**Stored data:**
- Opening Delimiter -

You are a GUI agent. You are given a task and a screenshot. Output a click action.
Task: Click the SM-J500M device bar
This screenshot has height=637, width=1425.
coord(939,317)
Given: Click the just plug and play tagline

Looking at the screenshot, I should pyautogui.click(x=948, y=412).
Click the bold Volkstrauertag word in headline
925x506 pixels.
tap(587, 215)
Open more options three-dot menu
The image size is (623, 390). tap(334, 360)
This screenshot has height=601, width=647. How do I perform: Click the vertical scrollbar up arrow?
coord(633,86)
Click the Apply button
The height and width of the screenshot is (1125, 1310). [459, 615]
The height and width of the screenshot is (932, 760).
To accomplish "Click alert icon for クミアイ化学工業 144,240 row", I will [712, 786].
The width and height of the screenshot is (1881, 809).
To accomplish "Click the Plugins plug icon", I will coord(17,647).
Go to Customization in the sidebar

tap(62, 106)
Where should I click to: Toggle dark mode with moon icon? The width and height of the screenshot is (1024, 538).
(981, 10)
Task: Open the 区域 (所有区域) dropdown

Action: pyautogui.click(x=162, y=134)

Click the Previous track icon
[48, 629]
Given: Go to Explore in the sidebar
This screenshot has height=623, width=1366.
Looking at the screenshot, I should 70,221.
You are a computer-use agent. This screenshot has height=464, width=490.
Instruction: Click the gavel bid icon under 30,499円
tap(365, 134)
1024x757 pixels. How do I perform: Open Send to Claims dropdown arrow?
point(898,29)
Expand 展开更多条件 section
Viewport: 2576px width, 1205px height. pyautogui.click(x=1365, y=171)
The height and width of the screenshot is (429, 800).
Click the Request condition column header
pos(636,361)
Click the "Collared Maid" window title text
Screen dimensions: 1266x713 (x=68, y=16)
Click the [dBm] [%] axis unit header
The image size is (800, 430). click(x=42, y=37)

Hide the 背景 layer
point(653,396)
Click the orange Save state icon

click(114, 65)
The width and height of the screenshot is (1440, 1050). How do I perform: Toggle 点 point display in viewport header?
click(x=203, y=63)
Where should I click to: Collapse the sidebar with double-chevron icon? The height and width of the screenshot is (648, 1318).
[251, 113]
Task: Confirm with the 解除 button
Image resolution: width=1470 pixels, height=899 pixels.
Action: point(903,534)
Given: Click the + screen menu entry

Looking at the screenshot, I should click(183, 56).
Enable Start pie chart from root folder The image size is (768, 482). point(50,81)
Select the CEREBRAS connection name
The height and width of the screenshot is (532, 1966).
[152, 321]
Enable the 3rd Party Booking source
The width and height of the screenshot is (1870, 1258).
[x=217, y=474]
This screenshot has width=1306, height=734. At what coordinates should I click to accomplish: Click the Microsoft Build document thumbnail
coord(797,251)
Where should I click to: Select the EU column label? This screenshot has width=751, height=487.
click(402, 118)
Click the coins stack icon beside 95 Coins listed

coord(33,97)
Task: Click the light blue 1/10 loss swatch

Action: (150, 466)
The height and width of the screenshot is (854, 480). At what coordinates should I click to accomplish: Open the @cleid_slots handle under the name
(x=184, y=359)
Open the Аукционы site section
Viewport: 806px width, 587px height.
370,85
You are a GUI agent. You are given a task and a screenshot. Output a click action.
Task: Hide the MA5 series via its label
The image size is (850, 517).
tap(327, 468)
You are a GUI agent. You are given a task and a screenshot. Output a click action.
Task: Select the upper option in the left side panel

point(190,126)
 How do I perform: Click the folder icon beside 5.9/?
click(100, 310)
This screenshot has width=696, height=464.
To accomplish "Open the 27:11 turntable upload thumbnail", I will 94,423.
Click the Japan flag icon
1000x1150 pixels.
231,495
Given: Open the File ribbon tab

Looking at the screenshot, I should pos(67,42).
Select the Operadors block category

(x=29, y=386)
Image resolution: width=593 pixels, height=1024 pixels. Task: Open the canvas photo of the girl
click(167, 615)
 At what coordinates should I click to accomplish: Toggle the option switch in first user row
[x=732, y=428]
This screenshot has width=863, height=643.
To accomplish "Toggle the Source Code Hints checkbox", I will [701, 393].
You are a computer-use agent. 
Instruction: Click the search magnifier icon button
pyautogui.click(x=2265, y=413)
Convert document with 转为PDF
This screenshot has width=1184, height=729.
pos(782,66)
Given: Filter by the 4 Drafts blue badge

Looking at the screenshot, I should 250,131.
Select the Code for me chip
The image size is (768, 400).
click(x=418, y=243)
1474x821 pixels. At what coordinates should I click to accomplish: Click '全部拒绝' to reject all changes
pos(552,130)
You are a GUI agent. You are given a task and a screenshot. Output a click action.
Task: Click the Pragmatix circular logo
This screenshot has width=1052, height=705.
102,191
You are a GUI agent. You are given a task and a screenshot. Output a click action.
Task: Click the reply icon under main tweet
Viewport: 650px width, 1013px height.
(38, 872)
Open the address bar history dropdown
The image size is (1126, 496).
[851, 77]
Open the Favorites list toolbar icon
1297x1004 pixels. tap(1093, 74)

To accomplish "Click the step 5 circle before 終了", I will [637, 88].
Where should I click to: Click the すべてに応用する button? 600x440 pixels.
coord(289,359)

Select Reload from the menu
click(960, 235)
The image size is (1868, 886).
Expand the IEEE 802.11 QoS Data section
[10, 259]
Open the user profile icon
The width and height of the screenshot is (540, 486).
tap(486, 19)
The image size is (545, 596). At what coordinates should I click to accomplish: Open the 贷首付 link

- Closing Delimiter -

**TASK DIRECTIONS:** What this exercise asks for is an exact copy of all the records.

**RESULT BELOW:**
You are a GUI agent. You are given a task and a screenshot. Output a click action.
Task: Click the SM-J500M device bar
This screenshot has height=637, width=1425.
coord(939,317)
Given: Click the just plug and play tagline

Looking at the screenshot, I should pyautogui.click(x=948, y=412).
Click the bold Volkstrauertag word in headline
925x506 pixels.
tap(587, 215)
Open more options three-dot menu
The image size is (623, 390). tap(334, 360)
This screenshot has height=601, width=647. How do I perform: Click the vertical scrollbar up arrow?
coord(633,86)
Click the Apply button
The height and width of the screenshot is (1125, 1310). [459, 615]
The height and width of the screenshot is (932, 760).
To accomplish "Click alert icon for クミアイ化学工業 144,240 row", I will [712, 786].
The width and height of the screenshot is (1881, 809).
To accomplish "Click the Plugins plug icon", I will coord(17,647).
Go to Customization in the sidebar

tap(62, 106)
Where should I click to: Toggle dark mode with moon icon? The width and height of the screenshot is (1024, 538).
(981, 10)
Task: Open the 区域 (所有区域) dropdown

Action: pyautogui.click(x=162, y=134)

Click the Previous track icon
[48, 629]
Given: Go to Explore in the sidebar
This screenshot has height=623, width=1366.
Looking at the screenshot, I should 70,221.
You are a computer-use agent. This screenshot has height=464, width=490.
Instruction: Click the gavel bid icon under 30,499円
tap(365, 134)
1024x757 pixels. How do I perform: Open Send to Claims dropdown arrow?
point(898,29)
Expand 展开更多条件 section
Viewport: 2576px width, 1205px height. pyautogui.click(x=1365, y=171)
The height and width of the screenshot is (429, 800).
Click the Request condition column header
pos(636,361)
Click the "Collared Maid" window title text
Screen dimensions: 1266x713 (x=68, y=16)
Click the [dBm] [%] axis unit header
The image size is (800, 430). click(x=42, y=37)

Hide the 背景 layer
point(653,396)
Click the orange Save state icon

click(114, 65)
The width and height of the screenshot is (1440, 1050). How do I perform: Toggle 点 point display in viewport header?
click(x=203, y=63)
Where should I click to: Collapse the sidebar with double-chevron icon? The height and width of the screenshot is (648, 1318).
[251, 113]
Task: Confirm with the 解除 button
Image resolution: width=1470 pixels, height=899 pixels.
Action: point(903,534)
Given: Click the + screen menu entry

Looking at the screenshot, I should click(183, 56).
Enable Start pie chart from root folder The image size is (768, 482). point(50,81)
Select the CEREBRAS connection name
The height and width of the screenshot is (532, 1966).
[152, 321]
Enable the 3rd Party Booking source
The width and height of the screenshot is (1870, 1258).
[x=217, y=474]
This screenshot has width=1306, height=734. At what coordinates should I click to accomplish: Click the Microsoft Build document thumbnail
coord(797,251)
Where should I click to: Select the EU column label? This screenshot has width=751, height=487.
click(402, 118)
Click the coins stack icon beside 95 Coins listed

coord(33,97)
Task: Click the light blue 1/10 loss swatch

Action: (150, 466)
The height and width of the screenshot is (854, 480). At what coordinates should I click to accomplish: Open the @cleid_slots handle under the name
(x=184, y=359)
Open the Аукционы site section
Viewport: 806px width, 587px height.
370,85
You are a GUI agent. You are given a task and a screenshot. Output a click action.
Task: Hide the MA5 series via its label
The image size is (850, 517).
tap(327, 468)
You are a GUI agent. You are given a task and a screenshot. Output a click action.
Task: Select the upper option in the left side panel

point(190,126)
 How do I perform: Click the folder icon beside 5.9/?
click(100, 310)
This screenshot has width=696, height=464.
To accomplish "Open the 27:11 turntable upload thumbnail", I will 94,423.
Click the Japan flag icon
1000x1150 pixels.
231,495
Given: Open the File ribbon tab

Looking at the screenshot, I should pos(67,42).
Select the Operadors block category

(x=29, y=386)
Image resolution: width=593 pixels, height=1024 pixels. Task: Open the canvas photo of the girl
click(167, 615)
 At what coordinates should I click to accomplish: Toggle the option switch in first user row
[x=732, y=428]
This screenshot has width=863, height=643.
To accomplish "Toggle the Source Code Hints checkbox", I will [701, 393].
You are a computer-use agent. 
Instruction: Click the search magnifier icon button
pyautogui.click(x=2265, y=413)
Convert document with 转为PDF
This screenshot has width=1184, height=729.
pos(782,66)
Given: Filter by the 4 Drafts blue badge

Looking at the screenshot, I should 250,131.
Select the Code for me chip
The image size is (768, 400).
click(x=418, y=243)
1474x821 pixels. At what coordinates should I click to accomplish: Click '全部拒绝' to reject all changes
pos(552,130)
You are a GUI agent. You are given a task and a screenshot. Output a click action.
Task: Click the Pragmatix circular logo
This screenshot has width=1052, height=705.
102,191
You are a GUI agent. You are given a task and a screenshot. Output a click action.
Task: Click the reply icon under main tweet
Viewport: 650px width, 1013px height.
(38, 872)
Open the address bar history dropdown
The image size is (1126, 496).
[851, 77]
Open the Favorites list toolbar icon
1297x1004 pixels. tap(1093, 74)

To accomplish "Click the step 5 circle before 終了", I will [637, 88].
Where should I click to: Click the すべてに応用する button? 600x440 pixels.
coord(289,359)

Select Reload from the menu
click(960, 235)
The image size is (1868, 886).
Expand the IEEE 802.11 QoS Data section
[10, 259]
Open the user profile icon
The width and height of the screenshot is (540, 486).
tap(486, 19)
The image size is (545, 596). At what coordinates should I click to accomplish: Open the 贷首付 link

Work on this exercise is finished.